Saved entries
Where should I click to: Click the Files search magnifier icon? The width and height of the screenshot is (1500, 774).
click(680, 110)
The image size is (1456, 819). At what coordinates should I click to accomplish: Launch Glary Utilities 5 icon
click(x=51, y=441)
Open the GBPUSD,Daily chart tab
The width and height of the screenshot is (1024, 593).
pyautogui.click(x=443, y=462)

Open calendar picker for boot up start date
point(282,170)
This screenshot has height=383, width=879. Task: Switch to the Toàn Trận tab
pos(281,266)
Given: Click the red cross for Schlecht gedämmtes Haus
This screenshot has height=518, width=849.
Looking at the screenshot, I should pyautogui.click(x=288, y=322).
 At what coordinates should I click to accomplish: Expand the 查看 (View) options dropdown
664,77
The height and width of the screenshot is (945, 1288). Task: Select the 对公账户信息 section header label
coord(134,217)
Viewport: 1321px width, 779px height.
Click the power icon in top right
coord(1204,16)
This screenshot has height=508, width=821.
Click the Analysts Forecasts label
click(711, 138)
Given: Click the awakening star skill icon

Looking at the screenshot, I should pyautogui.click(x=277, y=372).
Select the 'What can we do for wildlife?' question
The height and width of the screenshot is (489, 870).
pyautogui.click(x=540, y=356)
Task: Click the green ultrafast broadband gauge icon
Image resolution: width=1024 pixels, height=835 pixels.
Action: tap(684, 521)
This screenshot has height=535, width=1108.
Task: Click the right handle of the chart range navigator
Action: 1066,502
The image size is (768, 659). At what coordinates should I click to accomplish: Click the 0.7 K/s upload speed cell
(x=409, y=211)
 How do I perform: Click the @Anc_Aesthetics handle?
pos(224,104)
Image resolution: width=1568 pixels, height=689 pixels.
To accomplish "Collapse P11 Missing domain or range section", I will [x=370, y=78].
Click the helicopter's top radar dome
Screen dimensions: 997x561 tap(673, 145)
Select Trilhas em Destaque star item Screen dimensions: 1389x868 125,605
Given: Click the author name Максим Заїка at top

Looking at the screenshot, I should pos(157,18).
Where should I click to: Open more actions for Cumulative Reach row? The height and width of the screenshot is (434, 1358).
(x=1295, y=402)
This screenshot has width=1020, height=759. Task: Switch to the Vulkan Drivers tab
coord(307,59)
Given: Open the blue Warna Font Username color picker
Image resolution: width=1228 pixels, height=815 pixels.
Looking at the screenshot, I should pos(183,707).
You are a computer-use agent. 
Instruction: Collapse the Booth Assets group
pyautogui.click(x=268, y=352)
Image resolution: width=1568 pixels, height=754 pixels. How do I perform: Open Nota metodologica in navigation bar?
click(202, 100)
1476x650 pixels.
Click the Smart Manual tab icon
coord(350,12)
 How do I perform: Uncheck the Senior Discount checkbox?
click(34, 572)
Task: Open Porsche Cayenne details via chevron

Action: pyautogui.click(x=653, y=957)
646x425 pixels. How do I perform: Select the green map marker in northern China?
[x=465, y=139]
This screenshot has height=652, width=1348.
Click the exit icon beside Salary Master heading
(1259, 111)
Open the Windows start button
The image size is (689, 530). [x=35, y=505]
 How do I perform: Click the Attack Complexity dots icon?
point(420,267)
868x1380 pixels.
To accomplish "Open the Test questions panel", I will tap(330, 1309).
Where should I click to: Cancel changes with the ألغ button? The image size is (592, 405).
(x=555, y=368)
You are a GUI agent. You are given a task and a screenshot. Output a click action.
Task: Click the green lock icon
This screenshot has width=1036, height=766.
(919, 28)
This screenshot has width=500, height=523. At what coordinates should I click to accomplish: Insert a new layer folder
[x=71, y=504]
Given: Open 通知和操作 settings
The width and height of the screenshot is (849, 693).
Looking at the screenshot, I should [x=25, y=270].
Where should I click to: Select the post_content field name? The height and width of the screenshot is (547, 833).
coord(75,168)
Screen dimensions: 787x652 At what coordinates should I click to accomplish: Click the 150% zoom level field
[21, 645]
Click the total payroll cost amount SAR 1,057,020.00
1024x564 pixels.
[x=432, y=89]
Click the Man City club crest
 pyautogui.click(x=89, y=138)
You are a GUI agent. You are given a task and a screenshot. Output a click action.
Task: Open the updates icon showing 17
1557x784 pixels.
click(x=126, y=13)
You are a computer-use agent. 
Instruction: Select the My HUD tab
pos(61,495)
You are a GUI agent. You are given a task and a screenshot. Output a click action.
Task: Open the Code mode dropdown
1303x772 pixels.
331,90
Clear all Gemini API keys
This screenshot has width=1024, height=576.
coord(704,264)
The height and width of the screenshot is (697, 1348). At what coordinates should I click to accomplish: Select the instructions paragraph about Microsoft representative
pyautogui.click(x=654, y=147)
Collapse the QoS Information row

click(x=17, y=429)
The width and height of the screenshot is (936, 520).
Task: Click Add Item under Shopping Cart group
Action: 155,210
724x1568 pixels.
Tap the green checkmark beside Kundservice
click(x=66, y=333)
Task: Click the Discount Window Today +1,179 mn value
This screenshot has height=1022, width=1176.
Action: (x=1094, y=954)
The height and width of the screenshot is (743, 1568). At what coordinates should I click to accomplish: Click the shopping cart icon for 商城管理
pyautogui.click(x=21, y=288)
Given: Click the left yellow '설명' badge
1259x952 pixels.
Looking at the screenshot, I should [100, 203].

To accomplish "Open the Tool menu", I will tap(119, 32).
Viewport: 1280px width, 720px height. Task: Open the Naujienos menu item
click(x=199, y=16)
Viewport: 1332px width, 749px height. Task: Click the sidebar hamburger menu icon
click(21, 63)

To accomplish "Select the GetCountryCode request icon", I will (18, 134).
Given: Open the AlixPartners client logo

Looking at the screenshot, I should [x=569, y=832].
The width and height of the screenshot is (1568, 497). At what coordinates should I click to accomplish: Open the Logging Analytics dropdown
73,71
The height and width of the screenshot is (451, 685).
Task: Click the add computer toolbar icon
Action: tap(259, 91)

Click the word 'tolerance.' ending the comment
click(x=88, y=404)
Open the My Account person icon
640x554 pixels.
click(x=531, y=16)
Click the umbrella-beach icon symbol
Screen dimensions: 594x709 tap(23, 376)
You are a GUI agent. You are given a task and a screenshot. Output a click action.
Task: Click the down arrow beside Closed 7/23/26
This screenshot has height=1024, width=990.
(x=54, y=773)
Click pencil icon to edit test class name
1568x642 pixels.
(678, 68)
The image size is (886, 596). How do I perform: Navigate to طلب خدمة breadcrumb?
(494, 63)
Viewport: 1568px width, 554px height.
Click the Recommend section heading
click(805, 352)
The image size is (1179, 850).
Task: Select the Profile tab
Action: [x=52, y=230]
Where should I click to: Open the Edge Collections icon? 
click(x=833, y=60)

Exercise description
Return exactly the lines from the beginning of the data above through the one containing "Image resolution: width=1568 pixels, height=689", please. Include both end lines and add nothing else.

Task output
Where should I click to: Click the Files search magnifier icon? The width and height of the screenshot is (1500, 774).
click(680, 110)
The image size is (1456, 819). At what coordinates should I click to accomplish: Launch Glary Utilities 5 icon
click(x=51, y=441)
Open the GBPUSD,Daily chart tab
The width and height of the screenshot is (1024, 593).
pyautogui.click(x=443, y=462)

Open calendar picker for boot up start date
point(282,170)
This screenshot has height=383, width=879. Task: Switch to the Toàn Trận tab
pos(281,266)
Given: Click the red cross for Schlecht gedämmtes Haus
This screenshot has height=518, width=849.
Looking at the screenshot, I should pyautogui.click(x=288, y=322).
 At what coordinates should I click to accomplish: Expand the 查看 (View) options dropdown
664,77
The height and width of the screenshot is (945, 1288). Task: Select the 对公账户信息 section header label
coord(134,217)
Viewport: 1321px width, 779px height.
Click the power icon in top right
coord(1204,16)
This screenshot has height=508, width=821.
Click the Analysts Forecasts label
click(711, 138)
Given: Click the awakening star skill icon

Looking at the screenshot, I should pyautogui.click(x=277, y=372).
Select the 'What can we do for wildlife?' question
The height and width of the screenshot is (489, 870).
pyautogui.click(x=540, y=356)
Task: Click the green ultrafast broadband gauge icon
Image resolution: width=1024 pixels, height=835 pixels.
Action: tap(684, 521)
This screenshot has height=535, width=1108.
Task: Click the right handle of the chart range navigator
Action: 1066,502
The image size is (768, 659). At what coordinates should I click to accomplish: Click the 0.7 K/s upload speed cell
(x=409, y=211)
 How do I perform: Click the @Anc_Aesthetics handle?
pos(224,104)
Image resolution: width=1568 pixels, height=689 pixels.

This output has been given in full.